Air Force Basic Training, Day by Day

Air Force Basic Training
Joint Hometown News Service/Flickr

It takes more than eight weeks of long days to create an airman. And those days begin, by the way, at 4:45 A.M. The mission and vision statements of the Air Force Basic Military Training Command put it succinctly: 

Mission: "Transform civilians into a motivated, disciplined warrior Airmen with the foundation to serve in the world's greatest Air Force."

Vision: "Develop the next generation of Airmen who embody absolute professionalism."

Air Force recruits undergo eight and a half weeks of training in San Antonio, Texas. Each week is scheduled, beginning with "week zero."

The following is a breakdown of each week in Air Force Basic Training:

Week Zero of Basic Training

This is the "processing week." New recruits get haircuts and are issued everything they need for basic training. That includes combat boots, running shoes, leather gloves, a duffel bag, wool and cotton socks, two towels, a pair of sweatpants, two T-shirts, a sweatshirt, and other essentials.

They also get their flight and duty assignments. And they are introduced to the basics of dorm life and drill procedures. 

Flight Formation of Week One

The real training begins now, challenging the recruit mentally and physically.

The members of the newly formed "flight," or unit, will learn how to report and salute. They'll be educated in entry control procedures, fitness and nutrition, drill, parts identification, human relations, and cultural sensitivity.

They also will be issued their weapons and ID cards. 

Drill and physical conditioning begin in earnest this week and continue throughout the course.

Week Two Career Counseling

Air Force history is among the topics covered in week two. Career counseling is also made available.

Educational and training topics include the warrior role, weapon handling and maintenance, suicide awareness and prevention, comprehensive airman’s fitness, basic leadership and character, basic situational awareness, and cyber awareness.  
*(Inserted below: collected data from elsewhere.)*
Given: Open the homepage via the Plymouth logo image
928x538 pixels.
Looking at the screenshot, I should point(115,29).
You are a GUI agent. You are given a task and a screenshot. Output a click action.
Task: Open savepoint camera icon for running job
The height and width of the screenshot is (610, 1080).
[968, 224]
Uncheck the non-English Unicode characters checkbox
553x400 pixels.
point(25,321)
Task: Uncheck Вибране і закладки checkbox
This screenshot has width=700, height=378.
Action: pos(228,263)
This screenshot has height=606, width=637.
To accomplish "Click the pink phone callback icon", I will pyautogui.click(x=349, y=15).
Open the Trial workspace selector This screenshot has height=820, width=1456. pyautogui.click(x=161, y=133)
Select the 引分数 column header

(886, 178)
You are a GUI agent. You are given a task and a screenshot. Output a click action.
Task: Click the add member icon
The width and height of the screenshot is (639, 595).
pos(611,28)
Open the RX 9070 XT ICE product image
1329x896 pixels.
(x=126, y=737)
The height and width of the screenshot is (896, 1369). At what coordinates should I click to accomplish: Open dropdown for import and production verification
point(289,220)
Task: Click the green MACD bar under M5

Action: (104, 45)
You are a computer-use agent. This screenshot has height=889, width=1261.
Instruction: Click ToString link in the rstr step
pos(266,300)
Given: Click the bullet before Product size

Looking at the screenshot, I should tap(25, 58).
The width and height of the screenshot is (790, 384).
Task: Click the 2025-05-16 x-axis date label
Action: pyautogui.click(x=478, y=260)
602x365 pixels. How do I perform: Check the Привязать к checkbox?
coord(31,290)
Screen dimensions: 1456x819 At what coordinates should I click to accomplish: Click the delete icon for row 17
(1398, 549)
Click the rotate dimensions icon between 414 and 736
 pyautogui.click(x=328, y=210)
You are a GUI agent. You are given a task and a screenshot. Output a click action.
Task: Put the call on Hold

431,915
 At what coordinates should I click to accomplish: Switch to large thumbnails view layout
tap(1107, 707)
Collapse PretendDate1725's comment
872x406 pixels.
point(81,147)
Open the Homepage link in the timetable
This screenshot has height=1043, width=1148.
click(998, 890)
Week Three Mental Preparedness

Mental preparedness for combat is the focus of the week. Recruits learn the laws of armed conflict and anti-terrorism techniques. They also sit for one-on-one interviews with senior personnel.

Combat Training in Week Four

Combat training begins. Recruits begin to learn defensive fighting techniques like tactical movement, cover, and concealment, as well as advanced first aid. The emphasis is on self-defense and protecting other members of your unit.

BEAST Week Five

This is known as BEAST Week for more than one reason. It includes Basic Expeditionary Airman Skills Training (BEAST). And it's regarded as the toughest week of basic training.

Recruits also undergo Combat Arms Training and Maintenance (CATM), and practice of combative and use of the pugil stick. 

Field Training Exercises (FTX) top off this highly stressful and physically-taxing week. 

Evaluations of Week Six

This is primarily a test week. Recruits undergo physical training evaluation and sit for written tests. 

There is more coursework, though, including instruction in combat stress recovery, computer training, career guidance, and personal financial management.

Week Seven Graduation

Finally, it's Graduation Week. Friends and family are allowed to attend the formal ceremony at which you enter the United States Air Force. This week is also when the basic training coin ceremony takes place as cadets transition from trainee to airman.

Transitions of Week Eight

This is officially Airmen's Week. Having graduated from basic training, the new airmen prepare for the transition to technical training in their specializations and are placed in the appropriate squadrons.

A Typical Day

Although different training segments are introduced each week, the daily timeline stays pretty much the same. 

Military Time Activity
0445 Reveille—the wake-up call.
0500 Prepare for physical conditioning.
0500-0600 Physical conditioning, which alternates between running and aerobic exercise.
0600-0615 You have 15 minutes to eat breakfast.
0630-0745 Put the dorm in shape and set up. The Air Force refers to quarters as dorms, not barracks.
0800-1130 Class time and drill time.
1130-1230 Lunch (This time can vary from day to day.)
1300-1700 More classroom instruction or drills.
1700-1800 Dinner (This time can vary from day to day.)
1900 Dorm setup for the night, including boot shining.
2100 Lights out when you hear "Taps."